Collected data

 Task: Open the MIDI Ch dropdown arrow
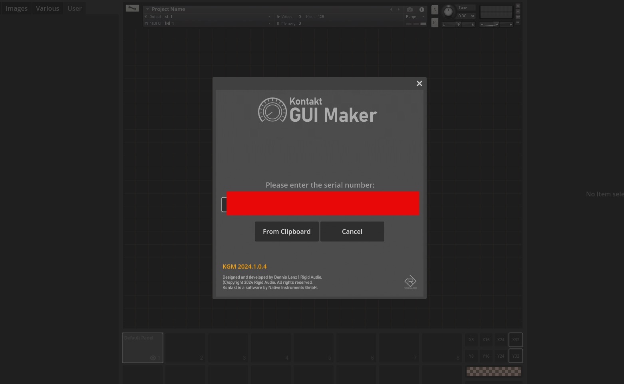point(269,24)
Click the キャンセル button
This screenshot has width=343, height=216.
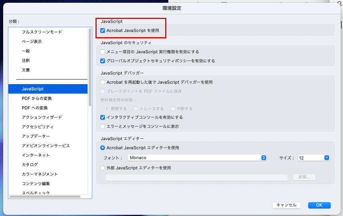(286, 205)
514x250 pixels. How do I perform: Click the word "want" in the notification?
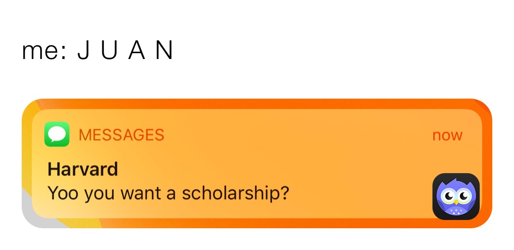click(x=138, y=193)
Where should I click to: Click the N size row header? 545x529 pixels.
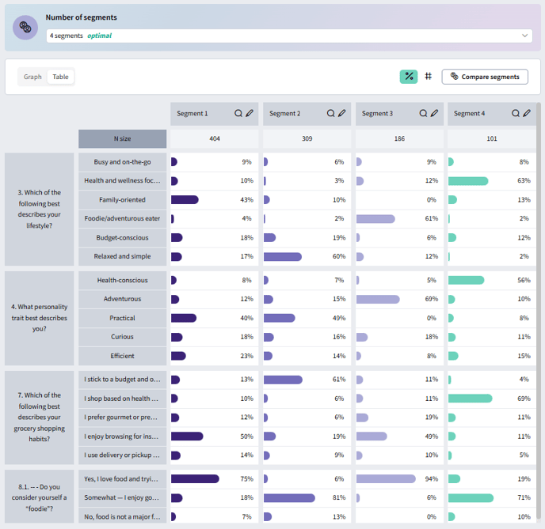tap(123, 138)

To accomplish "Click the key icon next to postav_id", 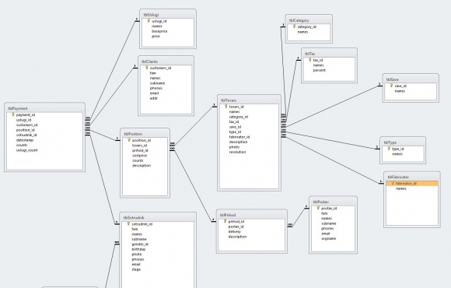I will (x=318, y=208).
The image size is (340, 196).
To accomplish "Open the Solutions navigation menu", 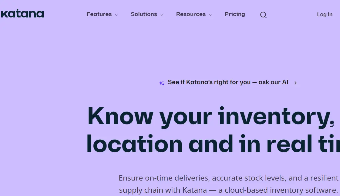I will (144, 14).
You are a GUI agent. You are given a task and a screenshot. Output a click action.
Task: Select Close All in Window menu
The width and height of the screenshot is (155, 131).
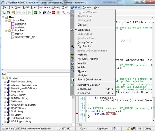(x=82, y=25)
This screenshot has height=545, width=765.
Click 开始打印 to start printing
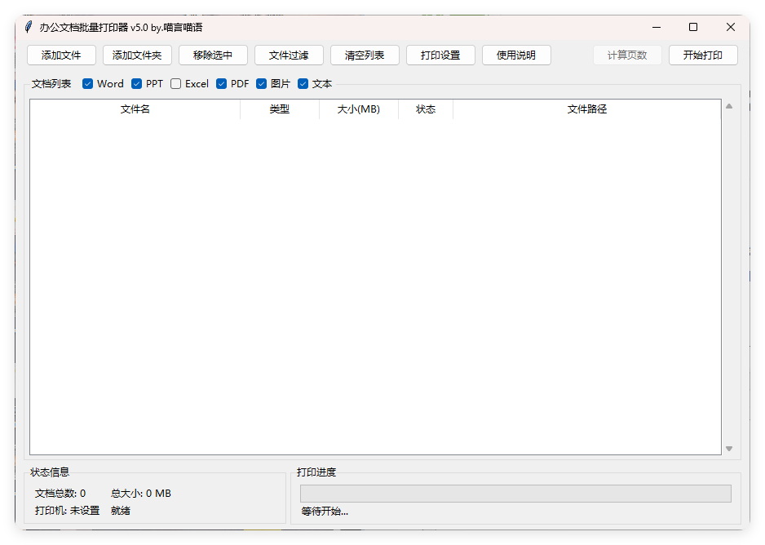pos(703,55)
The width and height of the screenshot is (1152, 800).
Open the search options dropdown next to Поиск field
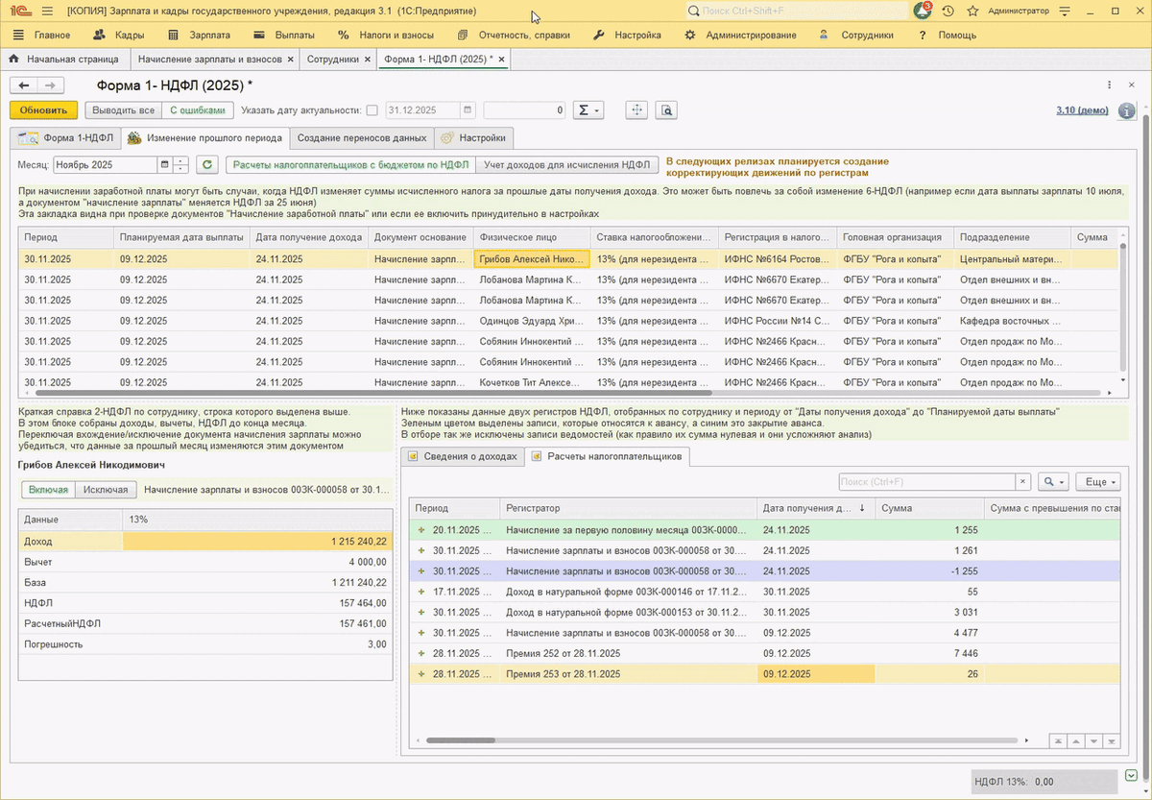(x=1054, y=482)
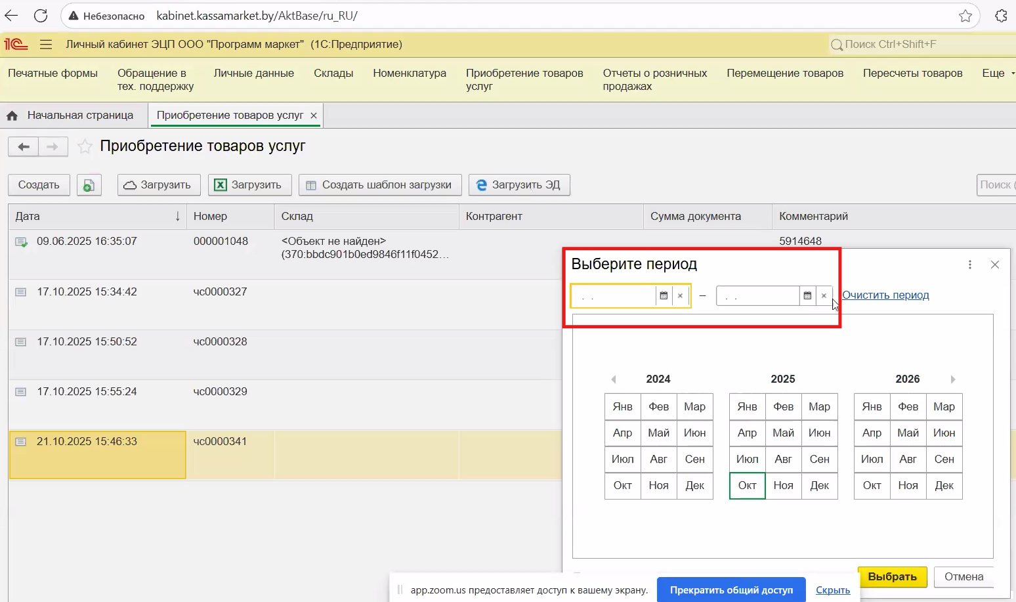Click the yellow Выбрать button
This screenshot has height=602, width=1016.
coord(892,576)
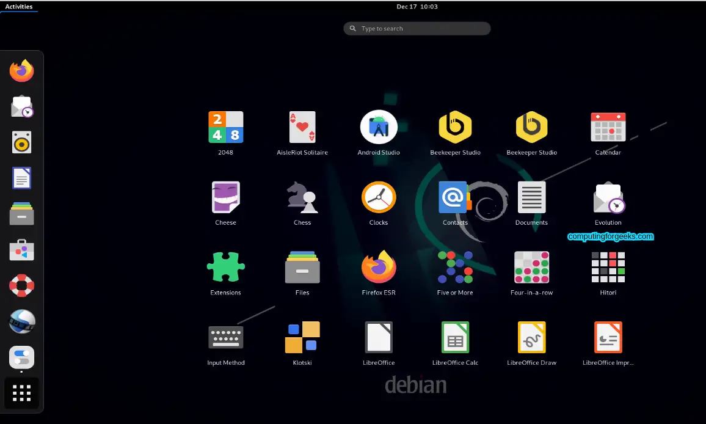Launch the Hitori game
Image resolution: width=706 pixels, height=424 pixels.
608,268
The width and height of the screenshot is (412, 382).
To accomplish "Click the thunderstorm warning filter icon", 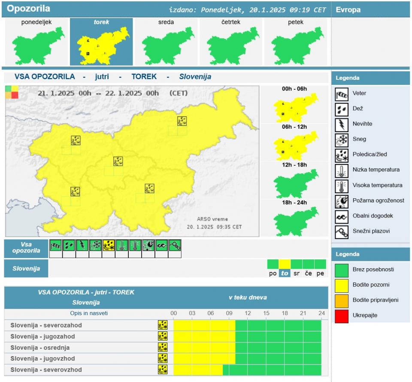I will tap(82, 245).
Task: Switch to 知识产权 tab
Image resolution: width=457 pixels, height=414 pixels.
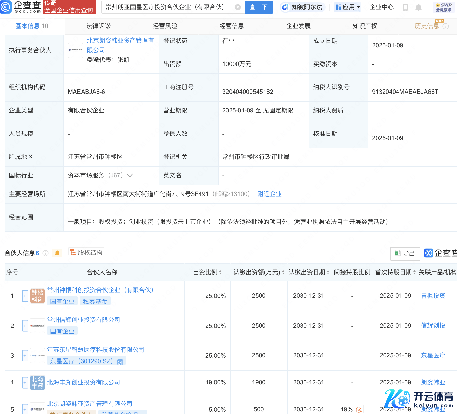Action: click(365, 26)
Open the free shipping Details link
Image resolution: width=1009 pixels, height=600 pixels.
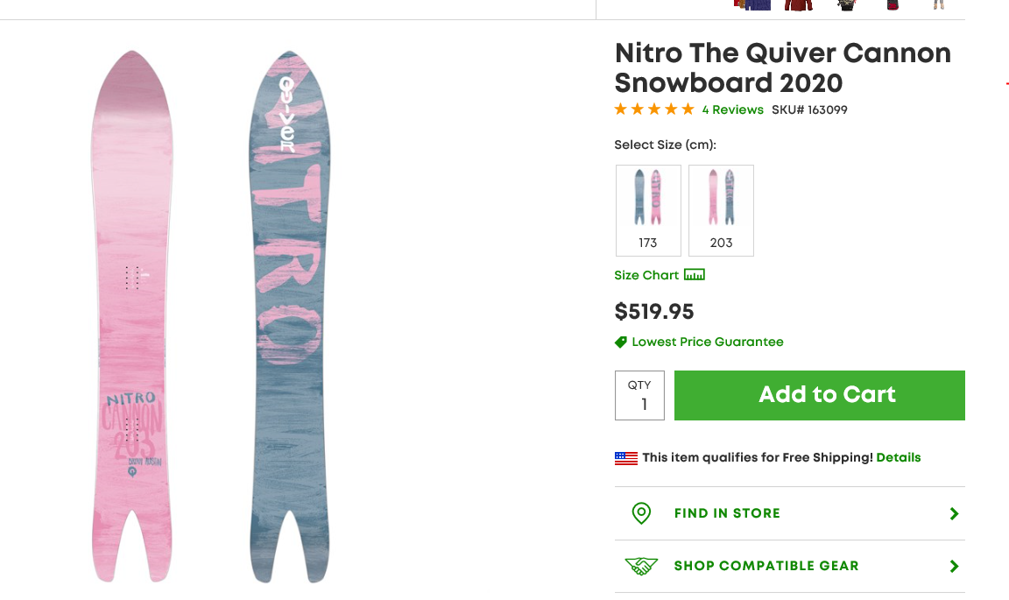coord(898,457)
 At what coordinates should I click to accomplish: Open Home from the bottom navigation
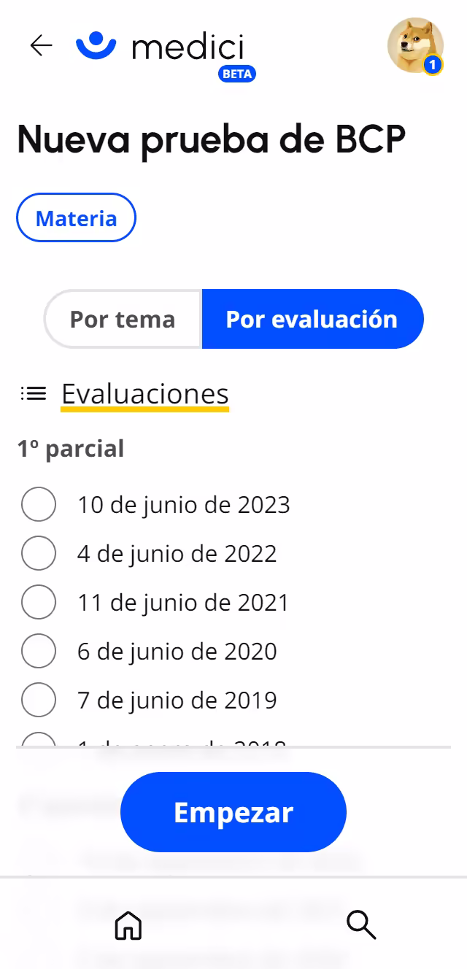[x=128, y=925]
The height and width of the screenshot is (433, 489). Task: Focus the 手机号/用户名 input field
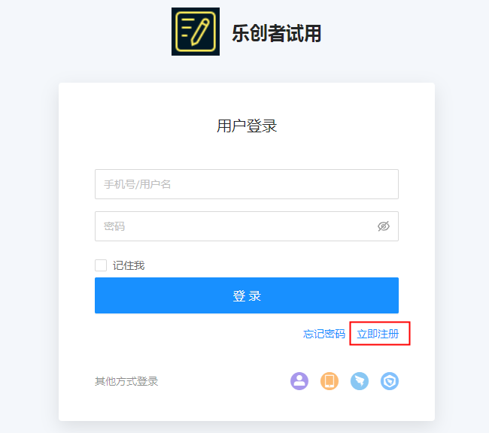point(247,184)
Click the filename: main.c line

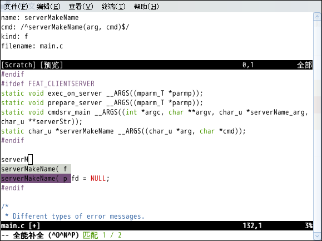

### What to do:
What is needed is an exact restatement of every line from the one containing "At what coordinates" through the last line of the records, pictures left out.

### Your response:
 At what coordinates should I click to accomplish: Open Home from the bottom navigation
[x=128, y=925]
The height and width of the screenshot is (433, 489). Task: Focus the 手机号/用户名 input field
point(247,184)
Click the filename: main.c line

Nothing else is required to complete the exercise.